(Dataset entries)
§ §

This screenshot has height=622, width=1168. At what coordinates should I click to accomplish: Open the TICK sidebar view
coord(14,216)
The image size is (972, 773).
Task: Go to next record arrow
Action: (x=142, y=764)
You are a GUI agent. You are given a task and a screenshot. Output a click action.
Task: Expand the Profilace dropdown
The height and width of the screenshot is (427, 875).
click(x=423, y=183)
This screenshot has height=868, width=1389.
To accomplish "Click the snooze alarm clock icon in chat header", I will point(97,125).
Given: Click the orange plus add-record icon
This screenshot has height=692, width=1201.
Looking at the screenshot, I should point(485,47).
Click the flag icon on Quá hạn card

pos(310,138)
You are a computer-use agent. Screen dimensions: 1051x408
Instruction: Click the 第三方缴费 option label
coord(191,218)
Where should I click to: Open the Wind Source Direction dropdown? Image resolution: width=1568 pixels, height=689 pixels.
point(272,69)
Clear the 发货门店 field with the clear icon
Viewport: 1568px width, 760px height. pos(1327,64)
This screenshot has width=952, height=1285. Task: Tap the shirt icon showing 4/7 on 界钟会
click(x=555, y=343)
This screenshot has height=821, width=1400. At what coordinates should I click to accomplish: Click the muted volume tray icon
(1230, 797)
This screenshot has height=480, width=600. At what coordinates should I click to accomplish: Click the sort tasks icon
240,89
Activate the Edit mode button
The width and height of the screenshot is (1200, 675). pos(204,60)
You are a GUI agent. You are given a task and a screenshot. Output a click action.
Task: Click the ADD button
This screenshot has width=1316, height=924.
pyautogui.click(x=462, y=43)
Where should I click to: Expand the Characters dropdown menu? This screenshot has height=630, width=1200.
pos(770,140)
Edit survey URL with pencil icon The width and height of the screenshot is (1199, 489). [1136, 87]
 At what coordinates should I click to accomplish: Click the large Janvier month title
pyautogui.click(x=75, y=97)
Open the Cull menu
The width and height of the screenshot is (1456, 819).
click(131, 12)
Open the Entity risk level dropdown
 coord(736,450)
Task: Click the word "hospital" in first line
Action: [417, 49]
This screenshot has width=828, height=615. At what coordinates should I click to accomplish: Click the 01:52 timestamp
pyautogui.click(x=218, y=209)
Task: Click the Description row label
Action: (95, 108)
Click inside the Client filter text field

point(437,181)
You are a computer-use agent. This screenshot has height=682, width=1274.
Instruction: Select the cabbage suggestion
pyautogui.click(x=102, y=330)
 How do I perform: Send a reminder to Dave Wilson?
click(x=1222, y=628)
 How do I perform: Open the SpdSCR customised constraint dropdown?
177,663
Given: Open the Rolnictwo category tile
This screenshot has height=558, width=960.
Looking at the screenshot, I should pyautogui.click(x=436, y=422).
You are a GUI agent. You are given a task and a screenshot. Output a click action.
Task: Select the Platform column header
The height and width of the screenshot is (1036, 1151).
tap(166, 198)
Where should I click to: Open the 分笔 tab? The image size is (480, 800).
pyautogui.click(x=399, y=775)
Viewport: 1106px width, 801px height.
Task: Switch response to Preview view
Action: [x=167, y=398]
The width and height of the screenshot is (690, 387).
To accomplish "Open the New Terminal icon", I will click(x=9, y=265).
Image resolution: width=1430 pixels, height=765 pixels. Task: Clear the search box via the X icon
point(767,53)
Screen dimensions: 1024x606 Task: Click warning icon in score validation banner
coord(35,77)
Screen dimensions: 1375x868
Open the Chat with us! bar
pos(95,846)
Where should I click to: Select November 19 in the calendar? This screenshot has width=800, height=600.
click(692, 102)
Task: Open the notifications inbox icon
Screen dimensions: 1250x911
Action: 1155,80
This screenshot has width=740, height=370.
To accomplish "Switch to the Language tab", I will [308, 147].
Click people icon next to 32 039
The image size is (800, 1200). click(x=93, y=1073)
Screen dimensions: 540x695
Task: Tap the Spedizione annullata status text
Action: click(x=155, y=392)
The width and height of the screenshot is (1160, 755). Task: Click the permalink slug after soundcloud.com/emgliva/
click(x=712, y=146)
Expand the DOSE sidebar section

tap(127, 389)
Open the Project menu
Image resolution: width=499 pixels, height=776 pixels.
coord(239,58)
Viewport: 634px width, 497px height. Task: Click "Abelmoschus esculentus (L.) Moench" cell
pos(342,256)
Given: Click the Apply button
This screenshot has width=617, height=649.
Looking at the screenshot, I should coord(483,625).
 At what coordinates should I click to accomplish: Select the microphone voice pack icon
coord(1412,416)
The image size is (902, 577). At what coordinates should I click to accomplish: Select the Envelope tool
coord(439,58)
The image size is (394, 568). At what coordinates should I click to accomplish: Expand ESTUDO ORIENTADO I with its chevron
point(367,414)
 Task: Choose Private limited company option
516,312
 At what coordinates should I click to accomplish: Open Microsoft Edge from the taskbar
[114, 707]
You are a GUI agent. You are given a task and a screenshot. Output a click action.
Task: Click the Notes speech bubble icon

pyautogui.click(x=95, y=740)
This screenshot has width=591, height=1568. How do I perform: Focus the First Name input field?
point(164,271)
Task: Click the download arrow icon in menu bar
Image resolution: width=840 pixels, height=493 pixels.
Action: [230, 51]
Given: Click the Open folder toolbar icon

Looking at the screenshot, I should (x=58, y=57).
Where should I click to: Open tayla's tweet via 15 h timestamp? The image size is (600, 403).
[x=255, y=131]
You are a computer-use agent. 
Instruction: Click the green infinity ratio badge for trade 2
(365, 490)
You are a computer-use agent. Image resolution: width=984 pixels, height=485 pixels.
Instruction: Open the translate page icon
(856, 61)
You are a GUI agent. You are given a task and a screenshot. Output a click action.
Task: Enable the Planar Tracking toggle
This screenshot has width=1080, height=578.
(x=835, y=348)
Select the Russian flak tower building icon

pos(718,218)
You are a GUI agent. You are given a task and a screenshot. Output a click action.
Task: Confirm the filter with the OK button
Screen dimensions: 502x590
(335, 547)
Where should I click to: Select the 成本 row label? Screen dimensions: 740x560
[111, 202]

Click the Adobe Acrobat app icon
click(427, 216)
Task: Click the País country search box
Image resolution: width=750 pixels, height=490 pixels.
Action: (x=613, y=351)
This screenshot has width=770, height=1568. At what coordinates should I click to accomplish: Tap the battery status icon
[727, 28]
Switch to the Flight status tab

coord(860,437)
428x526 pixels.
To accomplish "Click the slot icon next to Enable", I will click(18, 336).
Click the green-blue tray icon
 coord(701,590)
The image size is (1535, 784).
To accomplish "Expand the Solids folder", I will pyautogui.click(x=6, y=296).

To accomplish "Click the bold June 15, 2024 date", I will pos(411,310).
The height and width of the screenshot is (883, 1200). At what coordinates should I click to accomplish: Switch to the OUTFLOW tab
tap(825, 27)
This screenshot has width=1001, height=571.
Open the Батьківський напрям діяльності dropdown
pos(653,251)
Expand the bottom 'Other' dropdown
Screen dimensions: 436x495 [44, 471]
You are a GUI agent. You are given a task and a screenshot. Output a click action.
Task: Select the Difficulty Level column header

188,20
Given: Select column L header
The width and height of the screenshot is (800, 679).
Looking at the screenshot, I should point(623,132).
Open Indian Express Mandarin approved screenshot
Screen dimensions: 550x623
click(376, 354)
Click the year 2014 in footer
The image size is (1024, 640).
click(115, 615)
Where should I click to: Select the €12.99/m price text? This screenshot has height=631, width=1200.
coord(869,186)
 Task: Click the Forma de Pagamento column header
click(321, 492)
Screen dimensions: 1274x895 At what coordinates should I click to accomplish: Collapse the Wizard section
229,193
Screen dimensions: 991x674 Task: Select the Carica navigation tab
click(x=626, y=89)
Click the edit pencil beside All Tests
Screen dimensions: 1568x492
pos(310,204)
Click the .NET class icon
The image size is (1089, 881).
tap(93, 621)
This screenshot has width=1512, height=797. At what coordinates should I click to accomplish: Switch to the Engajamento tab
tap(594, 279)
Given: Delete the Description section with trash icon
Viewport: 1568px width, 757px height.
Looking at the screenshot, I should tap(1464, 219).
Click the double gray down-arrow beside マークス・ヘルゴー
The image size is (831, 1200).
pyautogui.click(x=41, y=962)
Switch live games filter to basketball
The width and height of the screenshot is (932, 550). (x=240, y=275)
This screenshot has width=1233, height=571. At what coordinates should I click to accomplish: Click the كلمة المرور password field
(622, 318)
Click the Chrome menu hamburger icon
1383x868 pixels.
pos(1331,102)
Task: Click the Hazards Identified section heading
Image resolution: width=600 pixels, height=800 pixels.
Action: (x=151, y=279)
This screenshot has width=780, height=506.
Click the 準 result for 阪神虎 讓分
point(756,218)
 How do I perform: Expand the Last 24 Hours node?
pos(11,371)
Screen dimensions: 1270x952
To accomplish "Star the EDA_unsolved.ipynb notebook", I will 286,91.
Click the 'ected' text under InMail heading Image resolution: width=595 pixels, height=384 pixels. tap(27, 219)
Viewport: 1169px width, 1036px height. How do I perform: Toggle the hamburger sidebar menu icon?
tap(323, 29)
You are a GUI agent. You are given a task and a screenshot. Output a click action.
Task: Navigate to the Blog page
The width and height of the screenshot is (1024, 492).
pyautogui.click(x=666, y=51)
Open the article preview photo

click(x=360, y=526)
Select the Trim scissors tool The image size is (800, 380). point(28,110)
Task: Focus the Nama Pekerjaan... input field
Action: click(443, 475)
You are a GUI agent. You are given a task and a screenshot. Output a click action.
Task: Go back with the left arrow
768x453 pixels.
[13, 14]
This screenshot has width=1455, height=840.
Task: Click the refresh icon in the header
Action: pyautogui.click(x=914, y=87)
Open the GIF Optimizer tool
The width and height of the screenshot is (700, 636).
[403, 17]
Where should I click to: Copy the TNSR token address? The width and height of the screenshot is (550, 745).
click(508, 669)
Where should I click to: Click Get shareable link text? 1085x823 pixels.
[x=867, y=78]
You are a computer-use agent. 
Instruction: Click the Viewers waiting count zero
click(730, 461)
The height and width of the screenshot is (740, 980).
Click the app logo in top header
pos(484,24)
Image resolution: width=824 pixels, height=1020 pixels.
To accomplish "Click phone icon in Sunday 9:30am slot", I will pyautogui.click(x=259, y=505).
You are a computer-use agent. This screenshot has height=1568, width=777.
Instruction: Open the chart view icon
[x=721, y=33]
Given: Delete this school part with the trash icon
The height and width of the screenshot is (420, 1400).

§ §

Work required: Output the line containing "has height=1568, width=777." and every line after it through the final line of the records above, exactly as written and nothing else.

Written solution:
You are a computer-use agent. This screenshot has height=1568, width=777.
Instruction: Open the chart view icon
[x=721, y=33]
Given: Delete this school part with the trash icon
The height and width of the screenshot is (420, 1400).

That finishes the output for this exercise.